Indeed, for the city's poor, despite the hard-won victories of the civil rights movement, the mostly-black poor of New Orleans, like poor communities in many other cities, were failed, abandoned and left isolated, not only by Washington but also by all levels of government long before Katrina blew in.
And the failure was not limited to government, as my friend and colleague Juan Williams argues in his new book, Enough: The Phony Leaders, Dead-End Movement, and Culture of Failure That Are Undermining Black America — and What We Can Do About It (Crown Publishing Group).
As you might guess from its mouthful of a title, Williams, author of Eyes on the Prize: America's Civil Rights Years, 1954-1965, targets a failure of black leadership, too.

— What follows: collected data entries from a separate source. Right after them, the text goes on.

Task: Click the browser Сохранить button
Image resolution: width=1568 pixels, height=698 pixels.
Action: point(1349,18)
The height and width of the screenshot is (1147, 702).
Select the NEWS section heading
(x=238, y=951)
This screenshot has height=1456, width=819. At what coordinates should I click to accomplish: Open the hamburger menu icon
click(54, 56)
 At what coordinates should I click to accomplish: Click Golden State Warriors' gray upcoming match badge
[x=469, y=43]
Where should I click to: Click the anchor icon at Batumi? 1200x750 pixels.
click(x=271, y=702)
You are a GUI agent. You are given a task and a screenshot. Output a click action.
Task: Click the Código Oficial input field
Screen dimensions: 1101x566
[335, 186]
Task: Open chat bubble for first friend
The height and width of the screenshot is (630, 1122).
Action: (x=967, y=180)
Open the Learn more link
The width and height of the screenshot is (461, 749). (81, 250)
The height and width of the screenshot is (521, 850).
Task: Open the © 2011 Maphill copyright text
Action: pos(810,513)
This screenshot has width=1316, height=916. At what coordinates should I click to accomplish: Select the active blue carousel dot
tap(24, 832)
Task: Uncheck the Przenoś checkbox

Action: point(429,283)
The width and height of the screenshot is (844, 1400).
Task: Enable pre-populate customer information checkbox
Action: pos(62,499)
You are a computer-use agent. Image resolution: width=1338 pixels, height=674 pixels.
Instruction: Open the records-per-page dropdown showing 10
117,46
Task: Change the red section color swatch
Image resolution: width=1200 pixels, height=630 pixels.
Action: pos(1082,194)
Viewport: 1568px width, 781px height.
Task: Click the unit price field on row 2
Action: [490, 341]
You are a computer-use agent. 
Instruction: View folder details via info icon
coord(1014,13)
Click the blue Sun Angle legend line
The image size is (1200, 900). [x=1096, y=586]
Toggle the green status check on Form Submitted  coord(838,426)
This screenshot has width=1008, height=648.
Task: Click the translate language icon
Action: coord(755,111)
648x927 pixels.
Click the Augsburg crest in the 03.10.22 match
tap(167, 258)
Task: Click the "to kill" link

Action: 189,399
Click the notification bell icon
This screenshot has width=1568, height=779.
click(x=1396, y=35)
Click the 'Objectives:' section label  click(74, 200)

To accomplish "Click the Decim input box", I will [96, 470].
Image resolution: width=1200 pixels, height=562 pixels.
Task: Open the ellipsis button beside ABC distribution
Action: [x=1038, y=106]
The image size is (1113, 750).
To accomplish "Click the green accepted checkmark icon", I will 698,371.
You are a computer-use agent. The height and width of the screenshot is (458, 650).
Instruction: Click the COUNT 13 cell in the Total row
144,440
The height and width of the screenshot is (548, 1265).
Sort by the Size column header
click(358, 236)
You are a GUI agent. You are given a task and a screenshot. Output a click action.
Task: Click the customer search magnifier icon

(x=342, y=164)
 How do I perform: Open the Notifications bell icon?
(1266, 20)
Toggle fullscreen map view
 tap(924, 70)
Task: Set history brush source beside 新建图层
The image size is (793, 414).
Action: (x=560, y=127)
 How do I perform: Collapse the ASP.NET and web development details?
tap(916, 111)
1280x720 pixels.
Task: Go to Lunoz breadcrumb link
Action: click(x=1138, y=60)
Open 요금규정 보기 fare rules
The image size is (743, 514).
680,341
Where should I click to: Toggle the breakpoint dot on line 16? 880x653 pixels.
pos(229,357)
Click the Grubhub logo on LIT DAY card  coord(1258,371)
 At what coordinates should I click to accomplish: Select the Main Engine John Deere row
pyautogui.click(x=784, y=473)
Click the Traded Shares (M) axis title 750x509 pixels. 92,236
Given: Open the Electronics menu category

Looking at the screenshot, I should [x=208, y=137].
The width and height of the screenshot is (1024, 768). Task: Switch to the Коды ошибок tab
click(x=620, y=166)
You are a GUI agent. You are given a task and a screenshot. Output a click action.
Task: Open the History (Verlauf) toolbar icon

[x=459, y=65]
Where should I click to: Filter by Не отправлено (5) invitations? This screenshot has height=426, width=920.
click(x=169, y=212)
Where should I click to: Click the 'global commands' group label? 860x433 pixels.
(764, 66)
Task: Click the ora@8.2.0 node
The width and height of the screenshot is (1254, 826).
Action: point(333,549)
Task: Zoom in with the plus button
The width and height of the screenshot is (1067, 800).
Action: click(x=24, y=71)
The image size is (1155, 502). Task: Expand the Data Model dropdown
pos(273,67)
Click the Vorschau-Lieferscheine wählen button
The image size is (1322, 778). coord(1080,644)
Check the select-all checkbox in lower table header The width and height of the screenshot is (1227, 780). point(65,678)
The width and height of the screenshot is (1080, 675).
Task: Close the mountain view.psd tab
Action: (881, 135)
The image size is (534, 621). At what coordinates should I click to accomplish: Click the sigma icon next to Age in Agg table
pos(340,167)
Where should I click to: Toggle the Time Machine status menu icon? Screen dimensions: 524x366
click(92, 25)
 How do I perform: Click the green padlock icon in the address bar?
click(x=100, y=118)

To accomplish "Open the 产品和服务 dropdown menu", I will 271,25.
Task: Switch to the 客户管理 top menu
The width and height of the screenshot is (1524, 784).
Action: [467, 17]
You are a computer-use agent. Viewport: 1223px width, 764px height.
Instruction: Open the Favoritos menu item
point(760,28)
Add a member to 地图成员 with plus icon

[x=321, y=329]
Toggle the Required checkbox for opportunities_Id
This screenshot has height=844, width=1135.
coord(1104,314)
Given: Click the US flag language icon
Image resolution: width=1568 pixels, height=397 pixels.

"We are facing a series of crises in the black community today," writes Williams, a senior correspondent for National Public Radio and political analyst for Fox News Network. "A century's worth of progress seems suddenly in peril. The lessons and values that carried an oppressed people from slavery to freedom seem in danger of being forgotten. Hard-won victories seem in danger of being squandered."
As Pogo, the cartoon star of our youths, once said, Juan has "seen the enemy and he is us." He takes on the superstar black leaders like the Reverends Jesse Jackson and Al Sharpton — unfairly, both say — and major civil rights groups like the National Association for the Advancement of Colored People for letting our people down.